What is expected: Filter the entries, keeping every line with the string "right".

Entries shown:
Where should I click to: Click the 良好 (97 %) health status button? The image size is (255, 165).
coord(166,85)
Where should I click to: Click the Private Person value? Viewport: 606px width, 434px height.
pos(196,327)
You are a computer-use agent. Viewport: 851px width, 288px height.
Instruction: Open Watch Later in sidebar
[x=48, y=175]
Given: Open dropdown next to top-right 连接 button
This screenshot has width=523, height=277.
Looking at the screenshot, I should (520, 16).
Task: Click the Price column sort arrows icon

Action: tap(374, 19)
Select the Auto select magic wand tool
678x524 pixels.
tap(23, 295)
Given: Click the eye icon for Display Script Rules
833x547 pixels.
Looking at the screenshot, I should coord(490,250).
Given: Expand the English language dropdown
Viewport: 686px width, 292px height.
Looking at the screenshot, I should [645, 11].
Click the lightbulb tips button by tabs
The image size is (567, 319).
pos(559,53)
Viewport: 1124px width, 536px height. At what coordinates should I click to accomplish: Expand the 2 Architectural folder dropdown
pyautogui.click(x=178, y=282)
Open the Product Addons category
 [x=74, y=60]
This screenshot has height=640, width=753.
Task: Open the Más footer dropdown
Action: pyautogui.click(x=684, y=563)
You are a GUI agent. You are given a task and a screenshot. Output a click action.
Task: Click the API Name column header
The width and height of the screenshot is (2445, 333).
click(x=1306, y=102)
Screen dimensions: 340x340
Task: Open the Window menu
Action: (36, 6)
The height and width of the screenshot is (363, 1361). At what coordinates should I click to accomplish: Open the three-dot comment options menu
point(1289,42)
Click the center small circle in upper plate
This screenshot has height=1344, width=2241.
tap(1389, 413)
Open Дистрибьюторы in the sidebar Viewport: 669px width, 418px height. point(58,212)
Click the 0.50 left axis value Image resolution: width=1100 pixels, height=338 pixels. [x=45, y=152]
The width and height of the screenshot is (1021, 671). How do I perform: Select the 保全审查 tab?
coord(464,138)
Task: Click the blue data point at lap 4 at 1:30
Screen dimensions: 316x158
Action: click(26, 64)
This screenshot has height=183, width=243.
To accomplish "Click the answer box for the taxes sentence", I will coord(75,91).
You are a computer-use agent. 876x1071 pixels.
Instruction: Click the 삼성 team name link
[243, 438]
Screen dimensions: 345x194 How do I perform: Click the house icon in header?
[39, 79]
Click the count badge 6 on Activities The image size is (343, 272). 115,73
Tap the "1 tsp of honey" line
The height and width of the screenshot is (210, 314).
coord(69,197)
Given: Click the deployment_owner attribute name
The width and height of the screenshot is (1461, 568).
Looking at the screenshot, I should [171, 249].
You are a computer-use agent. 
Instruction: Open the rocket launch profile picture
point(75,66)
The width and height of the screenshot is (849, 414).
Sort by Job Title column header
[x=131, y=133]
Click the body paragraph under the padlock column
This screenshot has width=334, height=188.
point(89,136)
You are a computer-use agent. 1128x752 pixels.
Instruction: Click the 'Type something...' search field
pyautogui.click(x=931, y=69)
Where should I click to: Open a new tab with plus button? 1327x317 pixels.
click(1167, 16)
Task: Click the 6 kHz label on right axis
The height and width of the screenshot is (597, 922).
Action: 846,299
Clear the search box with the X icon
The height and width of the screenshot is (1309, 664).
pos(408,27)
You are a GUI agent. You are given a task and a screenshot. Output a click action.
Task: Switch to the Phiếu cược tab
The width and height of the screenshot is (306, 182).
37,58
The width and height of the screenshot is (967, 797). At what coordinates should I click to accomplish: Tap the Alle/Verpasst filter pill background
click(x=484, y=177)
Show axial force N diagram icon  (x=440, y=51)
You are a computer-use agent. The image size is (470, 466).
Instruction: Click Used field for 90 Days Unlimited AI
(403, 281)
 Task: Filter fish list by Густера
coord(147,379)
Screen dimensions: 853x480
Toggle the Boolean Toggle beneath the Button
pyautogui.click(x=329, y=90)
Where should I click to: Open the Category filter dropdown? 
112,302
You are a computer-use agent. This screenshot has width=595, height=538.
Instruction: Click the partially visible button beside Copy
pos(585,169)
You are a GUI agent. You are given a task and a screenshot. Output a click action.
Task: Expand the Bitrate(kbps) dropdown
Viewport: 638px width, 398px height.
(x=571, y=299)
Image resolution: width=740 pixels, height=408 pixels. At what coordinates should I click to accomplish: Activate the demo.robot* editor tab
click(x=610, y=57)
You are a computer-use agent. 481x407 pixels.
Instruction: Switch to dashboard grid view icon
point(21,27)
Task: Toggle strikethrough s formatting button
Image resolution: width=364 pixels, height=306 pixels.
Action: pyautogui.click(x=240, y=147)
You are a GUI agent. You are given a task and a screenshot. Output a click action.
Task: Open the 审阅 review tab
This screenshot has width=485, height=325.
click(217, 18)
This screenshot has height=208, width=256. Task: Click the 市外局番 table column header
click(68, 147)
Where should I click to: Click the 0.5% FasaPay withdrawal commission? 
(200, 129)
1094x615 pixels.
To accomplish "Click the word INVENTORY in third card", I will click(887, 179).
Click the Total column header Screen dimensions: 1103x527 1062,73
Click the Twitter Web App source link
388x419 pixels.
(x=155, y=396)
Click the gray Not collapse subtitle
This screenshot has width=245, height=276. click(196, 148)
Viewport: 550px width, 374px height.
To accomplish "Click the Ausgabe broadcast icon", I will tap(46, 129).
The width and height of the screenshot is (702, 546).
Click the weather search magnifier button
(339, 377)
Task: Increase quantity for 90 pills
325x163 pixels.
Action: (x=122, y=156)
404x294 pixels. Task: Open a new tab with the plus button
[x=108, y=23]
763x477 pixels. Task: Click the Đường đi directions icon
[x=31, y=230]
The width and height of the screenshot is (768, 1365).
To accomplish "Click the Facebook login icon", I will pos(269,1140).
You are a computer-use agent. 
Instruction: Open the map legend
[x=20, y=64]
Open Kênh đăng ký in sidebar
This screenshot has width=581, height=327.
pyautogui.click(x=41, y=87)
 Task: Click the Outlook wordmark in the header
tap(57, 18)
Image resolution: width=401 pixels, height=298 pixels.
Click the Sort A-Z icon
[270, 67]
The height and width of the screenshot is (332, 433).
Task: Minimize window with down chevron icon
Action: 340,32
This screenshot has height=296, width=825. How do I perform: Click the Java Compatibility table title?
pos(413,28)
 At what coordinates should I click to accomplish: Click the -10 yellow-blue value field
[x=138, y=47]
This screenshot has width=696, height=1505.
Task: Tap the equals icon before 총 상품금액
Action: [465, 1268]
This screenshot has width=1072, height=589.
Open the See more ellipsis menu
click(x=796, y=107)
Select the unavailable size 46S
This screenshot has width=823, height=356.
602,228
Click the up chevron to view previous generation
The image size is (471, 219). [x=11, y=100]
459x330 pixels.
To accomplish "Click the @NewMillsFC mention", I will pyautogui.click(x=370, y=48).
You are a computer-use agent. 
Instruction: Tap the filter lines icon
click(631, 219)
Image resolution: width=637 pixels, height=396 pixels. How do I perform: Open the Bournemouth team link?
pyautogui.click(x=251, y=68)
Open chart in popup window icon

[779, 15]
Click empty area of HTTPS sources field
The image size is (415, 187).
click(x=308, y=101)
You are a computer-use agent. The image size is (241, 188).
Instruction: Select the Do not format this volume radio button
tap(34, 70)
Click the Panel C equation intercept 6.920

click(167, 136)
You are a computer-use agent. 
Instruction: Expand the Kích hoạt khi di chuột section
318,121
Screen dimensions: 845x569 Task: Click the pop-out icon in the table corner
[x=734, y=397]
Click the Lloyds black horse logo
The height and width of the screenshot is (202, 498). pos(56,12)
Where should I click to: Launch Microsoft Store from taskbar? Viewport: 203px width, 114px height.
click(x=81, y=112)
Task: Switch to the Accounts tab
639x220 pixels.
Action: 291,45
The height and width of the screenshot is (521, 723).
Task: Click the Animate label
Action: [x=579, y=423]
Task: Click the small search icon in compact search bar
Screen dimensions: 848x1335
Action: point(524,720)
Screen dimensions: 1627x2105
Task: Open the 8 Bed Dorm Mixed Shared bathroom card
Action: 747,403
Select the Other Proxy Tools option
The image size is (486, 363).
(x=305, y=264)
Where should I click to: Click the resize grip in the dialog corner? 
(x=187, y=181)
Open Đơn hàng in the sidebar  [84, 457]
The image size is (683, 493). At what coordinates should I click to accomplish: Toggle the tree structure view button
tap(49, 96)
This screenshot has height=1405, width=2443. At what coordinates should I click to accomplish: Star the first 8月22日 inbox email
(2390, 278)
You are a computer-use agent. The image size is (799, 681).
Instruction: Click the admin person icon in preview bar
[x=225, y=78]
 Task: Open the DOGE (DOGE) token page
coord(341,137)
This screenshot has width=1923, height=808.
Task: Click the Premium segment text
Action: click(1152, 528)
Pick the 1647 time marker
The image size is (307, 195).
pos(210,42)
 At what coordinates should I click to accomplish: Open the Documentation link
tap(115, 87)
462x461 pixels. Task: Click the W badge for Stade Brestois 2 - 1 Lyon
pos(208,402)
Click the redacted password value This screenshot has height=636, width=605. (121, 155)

Answer for the task:
Given: Open dropdown next to top-right 连接 button
Task: Click the 6 kHz label on right axis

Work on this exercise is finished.